VII. The elements which are inseparable from one another in all human empirical experience may be grouped under two heads, formal and material, the formal being those of time-duration and space-extension, and the material some mode or modes of feeling. But we cannot avoid conceiving the possibility of an indefinite variety of modes of consciousness other than our own, of which we can form no positive idea whatever (par. 50).
VIII. The Emotions are those modes of feeling, the existence of which is immediately conditioned upon intra-cerebral activities, just as that of sensations is upon stimuli received by the peripheral terminations of the neuro-cerebral system. Their specific qualities in point of kind are as incapable of being thought to be caused or conditioned, as those of sensation are. They have thus an equal title with the sensations, and with the formal co-elements of time and space, which are common to both, to rank as ultimate sources of man"s whole knowledge of Being and Existence, of the Universe and of Reality. We cannot avoid understanding the terms Being and Existence to mean that which, at the least, is knowable by some consciousness or other (pars. 51-5).
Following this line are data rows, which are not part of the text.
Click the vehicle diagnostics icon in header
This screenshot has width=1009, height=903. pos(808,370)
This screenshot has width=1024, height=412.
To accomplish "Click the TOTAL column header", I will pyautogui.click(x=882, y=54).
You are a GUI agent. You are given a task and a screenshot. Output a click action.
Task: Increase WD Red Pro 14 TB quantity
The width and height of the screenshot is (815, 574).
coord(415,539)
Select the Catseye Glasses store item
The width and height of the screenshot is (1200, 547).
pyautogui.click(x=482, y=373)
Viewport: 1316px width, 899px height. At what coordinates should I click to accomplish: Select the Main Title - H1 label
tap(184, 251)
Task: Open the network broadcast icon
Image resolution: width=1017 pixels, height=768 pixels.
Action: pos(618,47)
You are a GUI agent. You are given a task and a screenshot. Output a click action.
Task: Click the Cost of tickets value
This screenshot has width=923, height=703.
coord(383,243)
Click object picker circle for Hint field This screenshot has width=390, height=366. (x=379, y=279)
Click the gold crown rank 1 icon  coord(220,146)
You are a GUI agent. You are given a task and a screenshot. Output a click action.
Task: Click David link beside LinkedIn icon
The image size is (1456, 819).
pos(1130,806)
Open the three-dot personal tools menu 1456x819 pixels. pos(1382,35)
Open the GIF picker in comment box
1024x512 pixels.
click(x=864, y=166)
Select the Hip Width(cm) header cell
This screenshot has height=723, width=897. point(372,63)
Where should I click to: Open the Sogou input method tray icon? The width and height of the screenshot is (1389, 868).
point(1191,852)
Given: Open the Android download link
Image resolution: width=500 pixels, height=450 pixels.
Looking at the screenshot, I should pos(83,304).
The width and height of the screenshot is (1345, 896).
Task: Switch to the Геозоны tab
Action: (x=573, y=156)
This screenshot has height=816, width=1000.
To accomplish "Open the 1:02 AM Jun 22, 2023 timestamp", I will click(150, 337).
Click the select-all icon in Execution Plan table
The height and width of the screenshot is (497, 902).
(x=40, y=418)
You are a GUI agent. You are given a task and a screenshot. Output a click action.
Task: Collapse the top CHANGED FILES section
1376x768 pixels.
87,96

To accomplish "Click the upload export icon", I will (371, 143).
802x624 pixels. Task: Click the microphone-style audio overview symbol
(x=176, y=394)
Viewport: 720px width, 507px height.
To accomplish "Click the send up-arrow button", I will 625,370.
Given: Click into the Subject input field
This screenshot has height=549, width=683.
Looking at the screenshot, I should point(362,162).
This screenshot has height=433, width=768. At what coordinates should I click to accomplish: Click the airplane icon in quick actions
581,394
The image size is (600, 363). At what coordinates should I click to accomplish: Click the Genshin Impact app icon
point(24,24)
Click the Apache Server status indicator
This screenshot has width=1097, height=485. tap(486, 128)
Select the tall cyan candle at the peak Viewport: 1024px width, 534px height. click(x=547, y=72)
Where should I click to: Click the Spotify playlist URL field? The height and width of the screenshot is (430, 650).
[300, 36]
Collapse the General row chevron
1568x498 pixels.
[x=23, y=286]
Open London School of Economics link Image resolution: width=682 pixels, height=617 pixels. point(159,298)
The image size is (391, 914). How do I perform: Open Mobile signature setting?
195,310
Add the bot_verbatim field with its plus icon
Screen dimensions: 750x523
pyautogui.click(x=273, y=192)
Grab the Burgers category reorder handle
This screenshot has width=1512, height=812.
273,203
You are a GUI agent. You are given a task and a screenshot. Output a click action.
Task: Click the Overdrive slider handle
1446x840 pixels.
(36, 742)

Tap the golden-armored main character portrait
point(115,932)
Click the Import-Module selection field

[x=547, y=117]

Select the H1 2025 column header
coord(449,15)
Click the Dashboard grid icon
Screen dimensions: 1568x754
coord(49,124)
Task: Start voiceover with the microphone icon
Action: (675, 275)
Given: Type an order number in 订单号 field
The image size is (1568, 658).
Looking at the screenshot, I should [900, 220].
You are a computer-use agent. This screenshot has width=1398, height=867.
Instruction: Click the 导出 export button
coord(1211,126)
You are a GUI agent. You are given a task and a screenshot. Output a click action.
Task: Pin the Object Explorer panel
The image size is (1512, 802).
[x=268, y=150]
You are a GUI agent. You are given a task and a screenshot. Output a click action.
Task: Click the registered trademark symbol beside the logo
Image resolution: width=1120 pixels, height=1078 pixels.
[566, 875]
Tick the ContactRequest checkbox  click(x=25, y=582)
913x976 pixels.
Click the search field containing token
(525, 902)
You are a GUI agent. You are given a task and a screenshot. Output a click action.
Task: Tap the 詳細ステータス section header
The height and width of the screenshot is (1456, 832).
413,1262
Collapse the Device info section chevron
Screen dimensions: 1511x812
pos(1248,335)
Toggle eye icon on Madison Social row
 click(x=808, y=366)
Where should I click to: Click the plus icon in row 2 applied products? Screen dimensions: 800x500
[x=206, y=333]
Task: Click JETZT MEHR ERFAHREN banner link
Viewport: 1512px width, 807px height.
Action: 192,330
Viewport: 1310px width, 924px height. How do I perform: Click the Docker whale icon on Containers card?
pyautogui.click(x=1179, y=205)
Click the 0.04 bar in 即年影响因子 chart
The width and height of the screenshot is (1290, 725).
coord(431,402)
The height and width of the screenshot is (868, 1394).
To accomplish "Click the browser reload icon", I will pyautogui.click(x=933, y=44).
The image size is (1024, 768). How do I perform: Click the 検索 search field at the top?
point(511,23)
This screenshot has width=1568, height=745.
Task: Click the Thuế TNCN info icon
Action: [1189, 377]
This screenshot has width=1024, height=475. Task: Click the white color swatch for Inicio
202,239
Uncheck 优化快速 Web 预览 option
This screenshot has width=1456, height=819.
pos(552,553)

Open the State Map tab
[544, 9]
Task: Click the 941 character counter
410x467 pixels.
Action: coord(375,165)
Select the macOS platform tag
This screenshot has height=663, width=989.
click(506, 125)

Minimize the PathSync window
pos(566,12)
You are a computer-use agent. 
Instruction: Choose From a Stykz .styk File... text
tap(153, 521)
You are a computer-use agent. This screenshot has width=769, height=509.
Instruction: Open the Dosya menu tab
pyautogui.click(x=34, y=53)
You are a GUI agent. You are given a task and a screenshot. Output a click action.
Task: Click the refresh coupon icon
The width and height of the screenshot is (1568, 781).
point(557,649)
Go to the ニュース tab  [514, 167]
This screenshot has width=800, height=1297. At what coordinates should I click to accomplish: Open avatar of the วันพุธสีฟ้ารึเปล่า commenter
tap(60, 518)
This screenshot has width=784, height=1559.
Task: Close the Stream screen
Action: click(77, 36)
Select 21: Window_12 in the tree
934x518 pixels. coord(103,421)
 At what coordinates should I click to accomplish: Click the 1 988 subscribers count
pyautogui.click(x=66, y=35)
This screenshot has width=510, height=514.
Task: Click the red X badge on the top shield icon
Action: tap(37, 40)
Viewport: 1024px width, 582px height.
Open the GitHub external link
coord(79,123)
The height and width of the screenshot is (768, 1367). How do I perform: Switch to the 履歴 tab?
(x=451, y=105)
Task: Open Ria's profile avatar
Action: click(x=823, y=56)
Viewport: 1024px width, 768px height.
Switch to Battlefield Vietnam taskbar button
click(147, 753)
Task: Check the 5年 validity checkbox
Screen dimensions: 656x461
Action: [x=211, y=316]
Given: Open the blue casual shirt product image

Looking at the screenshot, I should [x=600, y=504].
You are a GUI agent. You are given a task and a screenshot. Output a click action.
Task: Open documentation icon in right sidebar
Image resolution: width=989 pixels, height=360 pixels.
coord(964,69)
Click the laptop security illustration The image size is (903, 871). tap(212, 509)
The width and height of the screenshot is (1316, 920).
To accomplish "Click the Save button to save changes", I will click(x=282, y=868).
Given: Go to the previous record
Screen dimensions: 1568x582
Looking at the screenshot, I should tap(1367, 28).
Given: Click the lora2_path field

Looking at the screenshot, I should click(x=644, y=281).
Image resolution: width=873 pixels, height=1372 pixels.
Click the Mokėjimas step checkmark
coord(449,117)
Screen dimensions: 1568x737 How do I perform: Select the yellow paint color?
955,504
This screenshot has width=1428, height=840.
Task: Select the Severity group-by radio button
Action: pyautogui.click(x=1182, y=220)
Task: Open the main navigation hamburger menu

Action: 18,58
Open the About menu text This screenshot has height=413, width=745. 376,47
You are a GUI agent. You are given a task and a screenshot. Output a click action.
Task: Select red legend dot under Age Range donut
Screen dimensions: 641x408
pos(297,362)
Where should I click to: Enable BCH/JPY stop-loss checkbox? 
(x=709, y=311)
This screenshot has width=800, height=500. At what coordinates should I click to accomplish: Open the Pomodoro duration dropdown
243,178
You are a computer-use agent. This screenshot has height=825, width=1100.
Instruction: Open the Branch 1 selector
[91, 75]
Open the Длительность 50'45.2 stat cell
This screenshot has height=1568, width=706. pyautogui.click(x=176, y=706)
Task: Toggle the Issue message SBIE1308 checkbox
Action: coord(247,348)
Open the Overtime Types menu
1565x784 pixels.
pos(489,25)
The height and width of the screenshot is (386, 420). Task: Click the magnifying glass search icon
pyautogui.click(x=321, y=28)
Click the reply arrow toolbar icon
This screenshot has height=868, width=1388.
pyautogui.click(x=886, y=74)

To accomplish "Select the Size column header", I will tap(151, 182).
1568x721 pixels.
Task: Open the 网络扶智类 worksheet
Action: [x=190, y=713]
IX. Emotions are the motives (including in that term the unperceived activity of their proximate real conditions) of all Desire, Volition, Thought, and Conscious Action. When consciously adopted they are known as Final Causes (pars. 56-9).
X. Theology differs from Philosophy in having a special object of inquiry, viz. the Power which upholds the Totality of Being - not that Totality itself. It differs from Religion in not being emotional, but theoretical only (pars. 60-1).